Zope fails badly if it can't encode a page with the chosen encoding
Affects | Status | Importance | Assigned to | Milestone | |
---|---|---|---|---|---|
Zope 3 |
Fix Released
|
Critical
|
Albertas Agejevas |
Bug Description
If a browser says that it accepts only ISO-8859-1, and tries to get a page containing non ISO-8859-1 characters, Zope will fail badly, resulting in an error page that doesn't tell the user about the real problem.
I can think of two ways of solving this problem:
* Return some HTTP response code, I can't remember which, but
I'm quite sure there is a special one for encoding errors.
* Encode the page in utf-8 anyway, letting the client handle
the error handling
The latter is probably the most acceptable solution, since most clients do handle utf-8 even though they don't say it, and anyway, it saves them from seeing an error page.
We do have to consider the encoding of the returned data though.

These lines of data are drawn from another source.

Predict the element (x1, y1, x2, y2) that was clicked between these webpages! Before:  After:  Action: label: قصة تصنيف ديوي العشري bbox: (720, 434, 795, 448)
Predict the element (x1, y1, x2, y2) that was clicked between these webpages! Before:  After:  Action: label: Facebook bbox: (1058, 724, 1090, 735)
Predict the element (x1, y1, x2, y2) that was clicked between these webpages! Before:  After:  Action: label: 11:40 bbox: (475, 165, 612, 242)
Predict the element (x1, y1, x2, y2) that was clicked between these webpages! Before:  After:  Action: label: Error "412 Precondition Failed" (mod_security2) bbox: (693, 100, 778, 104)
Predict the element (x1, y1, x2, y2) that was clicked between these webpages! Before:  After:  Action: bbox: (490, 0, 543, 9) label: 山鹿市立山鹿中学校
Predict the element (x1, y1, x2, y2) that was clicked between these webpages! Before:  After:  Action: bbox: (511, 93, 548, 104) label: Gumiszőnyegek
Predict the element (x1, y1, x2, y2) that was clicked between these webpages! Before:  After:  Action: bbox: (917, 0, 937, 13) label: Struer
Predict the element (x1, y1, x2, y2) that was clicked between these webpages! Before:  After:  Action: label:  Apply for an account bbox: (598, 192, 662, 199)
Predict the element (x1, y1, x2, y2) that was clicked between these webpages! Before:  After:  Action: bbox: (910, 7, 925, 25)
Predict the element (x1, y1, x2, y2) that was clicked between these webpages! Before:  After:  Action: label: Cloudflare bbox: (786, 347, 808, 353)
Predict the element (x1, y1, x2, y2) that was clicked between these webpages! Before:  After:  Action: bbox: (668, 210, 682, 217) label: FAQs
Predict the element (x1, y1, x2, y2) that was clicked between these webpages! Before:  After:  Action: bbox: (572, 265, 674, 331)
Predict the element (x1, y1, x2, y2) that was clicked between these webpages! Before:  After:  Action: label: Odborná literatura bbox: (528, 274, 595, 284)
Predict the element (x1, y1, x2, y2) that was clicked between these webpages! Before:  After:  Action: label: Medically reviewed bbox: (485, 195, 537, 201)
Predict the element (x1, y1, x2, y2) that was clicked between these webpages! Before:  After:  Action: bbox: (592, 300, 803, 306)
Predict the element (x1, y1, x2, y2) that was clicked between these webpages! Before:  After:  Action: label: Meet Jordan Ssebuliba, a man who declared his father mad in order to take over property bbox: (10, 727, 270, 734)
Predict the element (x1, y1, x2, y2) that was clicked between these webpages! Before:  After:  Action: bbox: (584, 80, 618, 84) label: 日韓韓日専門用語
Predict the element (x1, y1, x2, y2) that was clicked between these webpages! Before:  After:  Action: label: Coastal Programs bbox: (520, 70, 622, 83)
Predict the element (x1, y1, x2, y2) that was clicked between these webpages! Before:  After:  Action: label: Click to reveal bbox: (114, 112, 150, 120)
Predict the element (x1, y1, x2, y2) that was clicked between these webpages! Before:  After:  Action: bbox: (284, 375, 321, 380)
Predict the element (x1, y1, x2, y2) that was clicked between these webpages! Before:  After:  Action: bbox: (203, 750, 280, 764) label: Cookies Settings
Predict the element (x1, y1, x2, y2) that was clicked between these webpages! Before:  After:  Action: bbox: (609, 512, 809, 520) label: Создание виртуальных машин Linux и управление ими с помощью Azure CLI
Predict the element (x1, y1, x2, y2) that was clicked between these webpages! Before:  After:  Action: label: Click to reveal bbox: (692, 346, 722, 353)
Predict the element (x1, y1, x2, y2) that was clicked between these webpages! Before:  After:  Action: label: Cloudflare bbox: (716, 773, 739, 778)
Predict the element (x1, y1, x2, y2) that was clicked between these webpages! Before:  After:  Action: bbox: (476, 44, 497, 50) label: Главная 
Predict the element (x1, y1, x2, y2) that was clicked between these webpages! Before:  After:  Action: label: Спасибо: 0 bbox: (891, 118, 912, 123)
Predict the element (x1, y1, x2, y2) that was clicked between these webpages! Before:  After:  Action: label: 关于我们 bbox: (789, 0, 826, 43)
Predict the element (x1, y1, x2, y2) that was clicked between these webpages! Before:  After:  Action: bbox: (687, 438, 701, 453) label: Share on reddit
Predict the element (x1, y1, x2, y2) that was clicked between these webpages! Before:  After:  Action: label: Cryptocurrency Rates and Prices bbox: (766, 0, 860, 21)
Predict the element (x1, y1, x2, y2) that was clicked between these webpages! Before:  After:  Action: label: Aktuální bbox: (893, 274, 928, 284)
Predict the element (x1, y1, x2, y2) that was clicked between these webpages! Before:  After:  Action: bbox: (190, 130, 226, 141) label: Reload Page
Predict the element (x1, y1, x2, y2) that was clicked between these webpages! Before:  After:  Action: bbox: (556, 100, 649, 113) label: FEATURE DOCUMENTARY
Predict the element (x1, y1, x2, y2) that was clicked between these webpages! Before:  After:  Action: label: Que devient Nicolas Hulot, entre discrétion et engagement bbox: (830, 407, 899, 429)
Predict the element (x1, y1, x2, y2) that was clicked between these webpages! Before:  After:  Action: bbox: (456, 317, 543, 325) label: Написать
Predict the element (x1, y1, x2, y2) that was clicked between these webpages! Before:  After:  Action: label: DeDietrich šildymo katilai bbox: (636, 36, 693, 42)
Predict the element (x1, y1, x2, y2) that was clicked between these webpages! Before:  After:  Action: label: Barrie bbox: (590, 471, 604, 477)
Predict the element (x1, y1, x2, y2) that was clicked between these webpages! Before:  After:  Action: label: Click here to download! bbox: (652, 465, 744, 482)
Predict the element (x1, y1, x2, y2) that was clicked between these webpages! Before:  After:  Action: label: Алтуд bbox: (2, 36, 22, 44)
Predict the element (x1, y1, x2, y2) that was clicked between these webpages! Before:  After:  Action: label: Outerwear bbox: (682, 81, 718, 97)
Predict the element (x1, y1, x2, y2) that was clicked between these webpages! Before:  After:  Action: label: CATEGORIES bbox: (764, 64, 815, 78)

If we send the data as ISO-8859-1, the browser will most likely send POST data as ISO-8859-1 as well. What happens if the user tries to POST non-ISO-8859-1 characters in that case? In which encoding will the POST data be sent if the browser says utf-8 isn't acceptable, but we encode the page in utf-8 anyway?
Another way is to encode the page in an encoding acceptable by the browser, replacing all unencodable characters with '?' or something like that.